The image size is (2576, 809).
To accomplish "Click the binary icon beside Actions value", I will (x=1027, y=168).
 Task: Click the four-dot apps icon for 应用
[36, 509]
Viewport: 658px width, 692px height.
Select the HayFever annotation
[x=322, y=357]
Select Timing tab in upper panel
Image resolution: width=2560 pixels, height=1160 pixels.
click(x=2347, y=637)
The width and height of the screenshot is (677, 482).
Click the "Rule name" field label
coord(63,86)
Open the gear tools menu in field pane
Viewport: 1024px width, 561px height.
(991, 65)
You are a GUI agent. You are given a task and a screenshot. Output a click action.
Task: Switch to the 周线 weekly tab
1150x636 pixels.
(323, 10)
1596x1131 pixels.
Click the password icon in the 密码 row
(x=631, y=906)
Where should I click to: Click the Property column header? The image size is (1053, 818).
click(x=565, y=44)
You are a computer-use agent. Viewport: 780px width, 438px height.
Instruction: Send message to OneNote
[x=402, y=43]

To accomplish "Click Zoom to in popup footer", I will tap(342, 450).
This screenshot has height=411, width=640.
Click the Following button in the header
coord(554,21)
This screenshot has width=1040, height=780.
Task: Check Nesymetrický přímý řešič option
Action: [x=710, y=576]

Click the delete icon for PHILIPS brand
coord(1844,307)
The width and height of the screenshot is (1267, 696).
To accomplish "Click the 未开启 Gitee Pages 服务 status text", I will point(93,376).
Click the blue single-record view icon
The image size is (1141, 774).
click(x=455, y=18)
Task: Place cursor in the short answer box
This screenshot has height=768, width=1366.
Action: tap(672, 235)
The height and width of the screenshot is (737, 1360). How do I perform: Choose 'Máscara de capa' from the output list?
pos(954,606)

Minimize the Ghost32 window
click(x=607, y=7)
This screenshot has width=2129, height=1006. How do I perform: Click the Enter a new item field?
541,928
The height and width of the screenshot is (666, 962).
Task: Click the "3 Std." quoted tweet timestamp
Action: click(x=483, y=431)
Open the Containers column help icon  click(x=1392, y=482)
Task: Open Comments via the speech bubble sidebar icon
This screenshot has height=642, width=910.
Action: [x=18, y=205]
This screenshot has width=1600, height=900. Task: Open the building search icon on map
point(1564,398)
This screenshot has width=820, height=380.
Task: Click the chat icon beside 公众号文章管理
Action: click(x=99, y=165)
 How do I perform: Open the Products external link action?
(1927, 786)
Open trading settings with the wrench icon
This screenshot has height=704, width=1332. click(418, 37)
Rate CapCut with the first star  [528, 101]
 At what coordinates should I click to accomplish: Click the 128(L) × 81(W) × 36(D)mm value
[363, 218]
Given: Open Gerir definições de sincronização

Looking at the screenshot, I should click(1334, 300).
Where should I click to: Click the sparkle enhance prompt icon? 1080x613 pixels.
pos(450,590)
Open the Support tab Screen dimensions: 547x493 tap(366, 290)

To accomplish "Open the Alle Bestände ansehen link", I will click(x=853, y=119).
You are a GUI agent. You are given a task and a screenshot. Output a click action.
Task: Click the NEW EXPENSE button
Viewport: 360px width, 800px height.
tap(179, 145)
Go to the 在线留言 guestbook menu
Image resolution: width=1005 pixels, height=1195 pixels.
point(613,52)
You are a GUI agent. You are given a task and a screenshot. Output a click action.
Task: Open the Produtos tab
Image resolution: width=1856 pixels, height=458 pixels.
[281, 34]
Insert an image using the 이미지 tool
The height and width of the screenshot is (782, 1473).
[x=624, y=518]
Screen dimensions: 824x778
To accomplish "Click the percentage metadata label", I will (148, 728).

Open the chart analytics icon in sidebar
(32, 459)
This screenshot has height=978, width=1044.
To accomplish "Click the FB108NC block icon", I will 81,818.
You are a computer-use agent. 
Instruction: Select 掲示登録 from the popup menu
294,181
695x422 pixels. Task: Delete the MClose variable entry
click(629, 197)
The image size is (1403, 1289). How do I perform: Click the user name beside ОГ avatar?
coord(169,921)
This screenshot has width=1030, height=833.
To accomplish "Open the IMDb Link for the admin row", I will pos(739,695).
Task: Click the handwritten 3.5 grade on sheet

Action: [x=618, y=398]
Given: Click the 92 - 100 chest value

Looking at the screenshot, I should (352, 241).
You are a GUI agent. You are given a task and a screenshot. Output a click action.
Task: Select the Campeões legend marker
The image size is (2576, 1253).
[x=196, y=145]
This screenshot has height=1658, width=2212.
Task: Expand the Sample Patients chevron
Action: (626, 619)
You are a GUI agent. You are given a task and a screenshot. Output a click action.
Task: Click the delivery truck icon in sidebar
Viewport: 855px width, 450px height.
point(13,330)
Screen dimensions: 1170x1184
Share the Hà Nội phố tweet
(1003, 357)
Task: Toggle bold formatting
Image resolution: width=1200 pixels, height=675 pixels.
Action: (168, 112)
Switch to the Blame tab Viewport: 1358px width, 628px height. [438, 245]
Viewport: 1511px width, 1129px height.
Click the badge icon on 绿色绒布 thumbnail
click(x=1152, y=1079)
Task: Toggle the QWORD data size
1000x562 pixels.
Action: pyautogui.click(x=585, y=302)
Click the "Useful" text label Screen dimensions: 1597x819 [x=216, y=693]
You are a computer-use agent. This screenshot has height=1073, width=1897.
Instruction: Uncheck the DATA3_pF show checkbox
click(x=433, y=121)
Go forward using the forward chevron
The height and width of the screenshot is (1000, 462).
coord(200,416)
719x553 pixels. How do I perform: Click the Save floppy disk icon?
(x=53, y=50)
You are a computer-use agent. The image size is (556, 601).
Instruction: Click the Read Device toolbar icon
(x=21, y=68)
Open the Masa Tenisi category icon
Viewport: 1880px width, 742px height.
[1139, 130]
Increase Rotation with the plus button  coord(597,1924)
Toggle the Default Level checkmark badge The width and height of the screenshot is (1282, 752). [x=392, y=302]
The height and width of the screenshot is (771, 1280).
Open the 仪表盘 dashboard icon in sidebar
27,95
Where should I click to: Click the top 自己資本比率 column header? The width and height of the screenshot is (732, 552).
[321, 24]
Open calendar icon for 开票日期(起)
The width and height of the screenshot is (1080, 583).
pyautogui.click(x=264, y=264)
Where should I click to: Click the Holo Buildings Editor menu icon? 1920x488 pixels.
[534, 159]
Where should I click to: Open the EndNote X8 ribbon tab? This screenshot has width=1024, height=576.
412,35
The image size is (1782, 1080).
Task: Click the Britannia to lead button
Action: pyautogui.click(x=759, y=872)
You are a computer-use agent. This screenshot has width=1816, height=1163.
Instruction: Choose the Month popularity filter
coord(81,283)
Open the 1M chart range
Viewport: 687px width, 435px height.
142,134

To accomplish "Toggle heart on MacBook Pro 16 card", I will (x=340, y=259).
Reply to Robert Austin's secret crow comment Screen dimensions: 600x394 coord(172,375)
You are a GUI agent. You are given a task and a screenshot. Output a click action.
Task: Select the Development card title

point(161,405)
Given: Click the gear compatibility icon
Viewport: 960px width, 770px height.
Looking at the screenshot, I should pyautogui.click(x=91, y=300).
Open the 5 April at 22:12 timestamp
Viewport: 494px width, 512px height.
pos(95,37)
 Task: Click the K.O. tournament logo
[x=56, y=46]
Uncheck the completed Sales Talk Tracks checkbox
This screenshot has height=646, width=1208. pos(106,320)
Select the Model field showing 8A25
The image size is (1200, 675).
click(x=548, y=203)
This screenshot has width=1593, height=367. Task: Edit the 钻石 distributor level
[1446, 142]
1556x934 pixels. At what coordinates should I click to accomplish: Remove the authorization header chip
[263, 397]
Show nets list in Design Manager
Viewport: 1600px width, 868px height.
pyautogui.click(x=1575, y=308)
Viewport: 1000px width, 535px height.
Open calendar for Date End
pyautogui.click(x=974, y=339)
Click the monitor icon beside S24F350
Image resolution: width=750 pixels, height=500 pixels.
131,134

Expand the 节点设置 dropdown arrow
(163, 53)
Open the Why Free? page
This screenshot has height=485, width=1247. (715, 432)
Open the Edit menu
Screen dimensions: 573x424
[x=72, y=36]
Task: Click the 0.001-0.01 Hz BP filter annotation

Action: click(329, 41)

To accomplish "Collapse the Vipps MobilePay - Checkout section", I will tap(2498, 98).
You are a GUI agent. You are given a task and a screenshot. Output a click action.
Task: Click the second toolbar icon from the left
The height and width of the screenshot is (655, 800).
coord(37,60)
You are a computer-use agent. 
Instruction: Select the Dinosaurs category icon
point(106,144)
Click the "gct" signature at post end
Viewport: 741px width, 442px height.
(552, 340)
====================
Gather each line from the entries above that includes the word "computer".

You are a computer-use agent. Viewport: 780px width, 438px height.
You are a computer-use agent. 
You are a computer-use agent. This screenshot has height=1073, width=1897.
You are a computer-use agent. The image size is (556, 601).
You are a computer-use agent. This screenshot has width=1816, height=1163.
You are a computer-use agent. 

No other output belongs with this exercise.